DOCUMENTO DE ORIGEM:
☆ ☆ ☆

Serviço militar não é obrigatório, mas há 4660 objetores de consciência
Desde que o serviço militar obrigatório (SMO) deixou de existir e foi criado o Dia da Defesa Nacional [ambos em 2004] foi atribuído, desde 2005, o estatuto de objetor de consciência a 4660 "cidadãos maiores de 18 anos" por motivos de ordem religiosa, moral, humanística ou filosófica". Do total de 5010 requerimentos, 350 não foram aceites por "documentos em falta e/ou fundamentos que suportam o pedido".
Os dados revelados ao DN pelo Instituto Português do Desporto e da Juventude (IPDJ), que assegura o planeamento, organização e coordenação de todos os assuntos relativos à obtenção do estatuto que é conferido pela Comissão Nacional de Objeção de Consciência, mostram que em 17 anos, 2016 foi aquele em que mais estatutos foram concedidos (464), seguido de 2018 (444) e de 2020 (438). Excetuando 2010, ano em que 338 requerimentos de objeção de consciência foram atribuídos, até 2011 a média dos pedidos rondava os 70. A partir daí o valor subiu e a média ultrapassa os 380.
Este ano, "até à presente data", já foram atribuídos 88 estatutos, o que faz pressupor que 2022 deverá ter um número final próximo da média da última década.
A concessão deste estatuto - cujo Dia Internacional se celebra este domingo - impede quem o recebe de "trabalhar no fabrico, reparação ou comércio de armas de qualquer natureza ou no fabrico e comércio das respetivas munições, nem trabalhar em investigação científica relacionada com essas atividades ou qualquer outra atividade que exija o uso e porte de arma de qualquer natureza; ser titular de licença administrativa de detenção, uso e porte de arma de qualquer natureza; e ser titular de autorização de uso e porte de arma de defesa quando, por lei, tal autorização seja inerente à função pública ou privada que exerça".
Caso haja a renúncia "efetivada" da "objeção de consciência", antes dos 35 anos, estas inibições desaparecem, mas fica o requerente "sujeito/a ao cumprimento dos deveres militares".
O âmbito da objeção de consciência é de tal forma lato que a legislação existente, que começa em 1985 apesar de a Constituição de 1976 já estipular que "os objetores de consciência prestarão serviço militar não-armado ou serviço cívico adequado à sua situação", está dispersa por diplomas como a Lei da Educação Sexual ou a Interrupção Voluntária da Gravidez e até pelos códigos deontológicos de algumas profissões.

☆ ☆ ☆

CONJUNTO DE TAREFAS:
- A) No artigo sobre os objetores de consciência, qual foi o ano em que se concederam mais estatutos?
- B) Transcreva do artigo sobre os objetores de consciência, palavra por palavra, o trecho de "Os dados revelados" até "da última década.".

CONTEÚDO DOS DADOS:
☆ ☆ ☆

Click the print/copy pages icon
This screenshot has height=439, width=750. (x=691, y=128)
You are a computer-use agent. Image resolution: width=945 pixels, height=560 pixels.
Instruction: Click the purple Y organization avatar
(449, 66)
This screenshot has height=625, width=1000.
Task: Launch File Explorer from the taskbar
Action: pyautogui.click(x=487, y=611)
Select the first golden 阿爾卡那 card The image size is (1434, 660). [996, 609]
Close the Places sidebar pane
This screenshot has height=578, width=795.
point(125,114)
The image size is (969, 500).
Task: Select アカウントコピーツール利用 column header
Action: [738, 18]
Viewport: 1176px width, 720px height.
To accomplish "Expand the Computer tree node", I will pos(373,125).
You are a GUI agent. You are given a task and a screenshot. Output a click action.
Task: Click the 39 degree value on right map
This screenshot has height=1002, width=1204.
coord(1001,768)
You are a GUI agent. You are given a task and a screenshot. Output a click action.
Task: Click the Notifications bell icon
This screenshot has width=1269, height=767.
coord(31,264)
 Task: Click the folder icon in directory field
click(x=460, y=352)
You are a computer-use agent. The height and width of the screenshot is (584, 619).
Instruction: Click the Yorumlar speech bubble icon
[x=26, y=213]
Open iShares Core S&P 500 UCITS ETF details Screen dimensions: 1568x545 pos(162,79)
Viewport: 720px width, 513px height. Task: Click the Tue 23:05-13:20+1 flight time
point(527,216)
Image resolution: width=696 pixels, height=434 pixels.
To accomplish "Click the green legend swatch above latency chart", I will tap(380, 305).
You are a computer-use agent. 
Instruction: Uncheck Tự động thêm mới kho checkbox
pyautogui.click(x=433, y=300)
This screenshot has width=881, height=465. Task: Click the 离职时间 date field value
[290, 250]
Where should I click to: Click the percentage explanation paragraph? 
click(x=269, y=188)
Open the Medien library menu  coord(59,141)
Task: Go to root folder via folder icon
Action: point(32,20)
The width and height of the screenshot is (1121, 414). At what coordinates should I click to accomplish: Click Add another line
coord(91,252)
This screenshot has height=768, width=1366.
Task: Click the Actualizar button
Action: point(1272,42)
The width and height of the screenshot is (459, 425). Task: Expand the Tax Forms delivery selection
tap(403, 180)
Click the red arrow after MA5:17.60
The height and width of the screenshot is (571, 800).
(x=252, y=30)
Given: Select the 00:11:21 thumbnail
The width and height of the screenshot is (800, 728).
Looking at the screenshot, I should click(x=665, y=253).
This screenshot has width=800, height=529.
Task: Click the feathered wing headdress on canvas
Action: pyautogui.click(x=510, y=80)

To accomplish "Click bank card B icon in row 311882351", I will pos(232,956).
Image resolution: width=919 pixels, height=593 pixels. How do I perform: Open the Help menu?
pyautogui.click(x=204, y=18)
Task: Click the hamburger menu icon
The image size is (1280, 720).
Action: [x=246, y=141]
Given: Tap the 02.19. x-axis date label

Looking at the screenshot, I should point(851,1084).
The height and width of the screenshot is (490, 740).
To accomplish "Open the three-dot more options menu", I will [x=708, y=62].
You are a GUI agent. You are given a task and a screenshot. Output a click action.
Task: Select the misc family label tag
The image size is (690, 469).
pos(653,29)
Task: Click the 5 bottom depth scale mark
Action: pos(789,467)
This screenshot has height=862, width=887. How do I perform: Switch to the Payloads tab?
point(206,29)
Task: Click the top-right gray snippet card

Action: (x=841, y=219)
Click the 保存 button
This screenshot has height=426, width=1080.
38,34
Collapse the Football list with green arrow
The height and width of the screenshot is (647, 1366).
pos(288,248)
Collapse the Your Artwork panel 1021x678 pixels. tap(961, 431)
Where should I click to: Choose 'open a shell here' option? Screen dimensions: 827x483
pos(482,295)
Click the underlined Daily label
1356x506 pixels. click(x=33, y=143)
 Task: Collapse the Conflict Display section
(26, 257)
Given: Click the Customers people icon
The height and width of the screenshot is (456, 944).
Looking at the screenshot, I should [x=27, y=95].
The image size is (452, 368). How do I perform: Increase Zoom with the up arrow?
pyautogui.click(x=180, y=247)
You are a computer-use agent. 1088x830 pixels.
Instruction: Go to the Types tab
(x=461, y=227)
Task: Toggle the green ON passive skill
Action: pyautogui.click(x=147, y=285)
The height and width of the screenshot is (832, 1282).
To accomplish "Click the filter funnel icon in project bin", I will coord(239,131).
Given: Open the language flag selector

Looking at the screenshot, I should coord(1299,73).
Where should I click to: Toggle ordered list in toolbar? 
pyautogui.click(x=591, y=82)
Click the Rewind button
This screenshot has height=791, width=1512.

☆ ☆ ☆

RESPOSTAS POR TAREFA:
- A) 2016, com 464 estatutos concedidos.

- B)
Os dados revelados ao DN pelo Instituto Português do Desporto e da Juventude (IPDJ), que assegura o planeamento, organização e coordenação de todos os assuntos relativos à obtenção do estatuto que é conferido pela Comissão Nacional de Objeção de Consciência, mostram que em 17 anos, 2016 foi aquele em que mais estatutos foram concedidos (464), seguido de 2018 (444) e de 2020 (438). Excetuando 2010, ano em que 338 requerimentos de objeção de consciência foram atribuídos, até 2011 a média dos pedidos rondava os 70. A partir daí o valor subiu e a média ultrapassa os 380.
Este ano, "até à presente data", já foram atribuídos 88 estatutos, o que faz pressupor que 2022 deverá ter um número final próximo da média da última década.